実行する課題: 下に示す映画「悪童日記」の感想文を、一字も変えずに全文抜き出してください。

読解用の文章:
+ + + +
詩はどこにあるか(谷内修三の読書日記)

日々、読んだ本の感想。ときには映画の感想も。

ヤーノシュ・サース監督「悪童日記」(★★★★★)

2014-10-07 10:02:47 | 映画
監督ヤーノシュ・サース 出演 アンドラーシュ・ジェーマント、ラースロー・
ジェーマント、ピロシュカ・モルナール



 二つのシーンで肉体の奥がゆがむのを感じた。二つ目のシーンで、なぜゆがんだと感じたのかがわかった。
 主人公の二人が強くなるためと言って殴りあう。決して泣かない。痛いとは言わない。そして、二人は疲れと痛みのために倒れてしまう。これが最初のシーン。
 二つ目が、教会で働いている娘のストーブに手りゅう弾を仕掛け、爆発させ、拷問を受けるシーン。死んだ兵士から盗んだのではないか、と問い詰められる。一人が殴られる。答えない。代わりに殴られなかった方がことばを発する。実際に殴られることで問われている方は無言を貫く。言いたいことを兄(弟?)が代わりに言うからだ。
 ふたりは、一方がことばにできないことをことばにする。
 それは、何か不思議な感じだ。
 いいたいことがあって、それがなかなか言えない、ということは誰もが経験することだ。誰かがそれを言ってくれた時、それが自分の言いたかったことだと感じたりする。そして、それを「詩」だと思ったりするのだが、そういうこととは違う。
 あらゆるできごとは「感覚(感情)」と一緒にある。痛かったり、嬉しかったり、という感覚や感情のなかで、「できごと」が肉体の一部になる。それが普通だと思うが、この双子の場合、そこに違ったものが入り込む。
 ひとりが「痛み」を引き受ける。そうすると、もう一人が「痛み」がなかったものとして、つまり「痛み」を完全に克服した存在(肉体を超越した存在)として、感覚に汚染されない「認識」というものを語る。「理性」で「こと」を処理する。
+ + + +
データ一覧:
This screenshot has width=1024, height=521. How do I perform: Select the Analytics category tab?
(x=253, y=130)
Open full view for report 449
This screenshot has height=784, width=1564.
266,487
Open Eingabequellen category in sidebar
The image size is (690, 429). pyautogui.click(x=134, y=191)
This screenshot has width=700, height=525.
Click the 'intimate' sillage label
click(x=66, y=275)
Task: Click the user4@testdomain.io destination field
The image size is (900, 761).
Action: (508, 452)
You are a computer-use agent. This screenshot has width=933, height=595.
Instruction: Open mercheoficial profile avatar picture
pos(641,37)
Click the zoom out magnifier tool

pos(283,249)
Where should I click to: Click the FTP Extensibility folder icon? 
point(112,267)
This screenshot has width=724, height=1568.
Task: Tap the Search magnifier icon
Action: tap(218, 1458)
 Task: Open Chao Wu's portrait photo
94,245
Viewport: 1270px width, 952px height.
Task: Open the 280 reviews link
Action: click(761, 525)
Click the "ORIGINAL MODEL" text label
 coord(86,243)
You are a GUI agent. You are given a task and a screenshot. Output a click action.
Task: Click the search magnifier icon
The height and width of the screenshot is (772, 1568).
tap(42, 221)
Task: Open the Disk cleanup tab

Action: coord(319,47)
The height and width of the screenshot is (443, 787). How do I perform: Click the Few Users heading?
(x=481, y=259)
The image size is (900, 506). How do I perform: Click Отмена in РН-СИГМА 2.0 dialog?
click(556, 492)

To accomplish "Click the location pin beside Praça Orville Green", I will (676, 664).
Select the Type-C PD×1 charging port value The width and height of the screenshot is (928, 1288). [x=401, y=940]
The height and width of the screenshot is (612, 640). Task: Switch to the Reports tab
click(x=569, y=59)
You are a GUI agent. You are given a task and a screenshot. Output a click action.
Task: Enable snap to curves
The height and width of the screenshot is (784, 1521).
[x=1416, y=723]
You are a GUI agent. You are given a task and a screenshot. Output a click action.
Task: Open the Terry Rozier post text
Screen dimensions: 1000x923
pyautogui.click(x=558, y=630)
+ + + +
課題の解答:
詩はどこにあるか(谷内修三の読書日記)

日々、読んだ本の感想。ときには映画の感想も。

ヤーノシュ・サース監督「悪童日記」(★★★★★)

2014-10-07 10:02:47 | 映画
監督ヤーノシュ・サース 出演 アンドラーシュ・ジェーマント、ラースロー・
ジェーマント、ピロシュカ・モルナール



 二つのシーンで肉体の奥がゆがむのを感じた。二つ目のシーンで、なぜゆがんだと感じたのかがわかった。
 主人公の二人が強くなるためと言って殴りあう。決して泣かない。痛いとは言わない。そして、二人は疲れと痛みのために倒れてしまう。これが最初のシーン。
 二つ目が、教会で働いている娘のストーブに手りゅう弾を仕掛け、爆発させ、拷問を受けるシーン。死んだ兵士から盗んだのではないか、と問い詰められる。一人が殴られる。答えない。代わりに殴られなかった方がことばを発する。実際に殴られることで問われている方は無言を貫く。言いたいことを兄(弟?)が代わりに言うからだ。
 ふたりは、一方がことばにできないことをことばにする。
 それは、何か不思議な感じだ。
 いいたいことがあって、それがなかなか言えない、ということは誰もが経験することだ。誰かがそれを言ってくれた時、それが自分の言いたかったことだと感じたりする。そして、それを「詩」だと思ったりするのだが、そういうこととは違う。
 あらゆるできごとは「感覚(感情)」と一緒にある。痛かったり、嬉しかったり、という感覚や感情のなかで、「できごと」が肉体の一部になる。それが普通だと思うが、この双子の場合、そこに違ったものが入り込む。
 ひとりが「痛み」を引き受ける。そうすると、もう一人が「痛み」がなかったものとして、つまり「痛み」を完全に克服した存在(肉体を超越した存在)として、感覚に汚染されない「認識」というものを語る。「理性」で「こと」を処理する。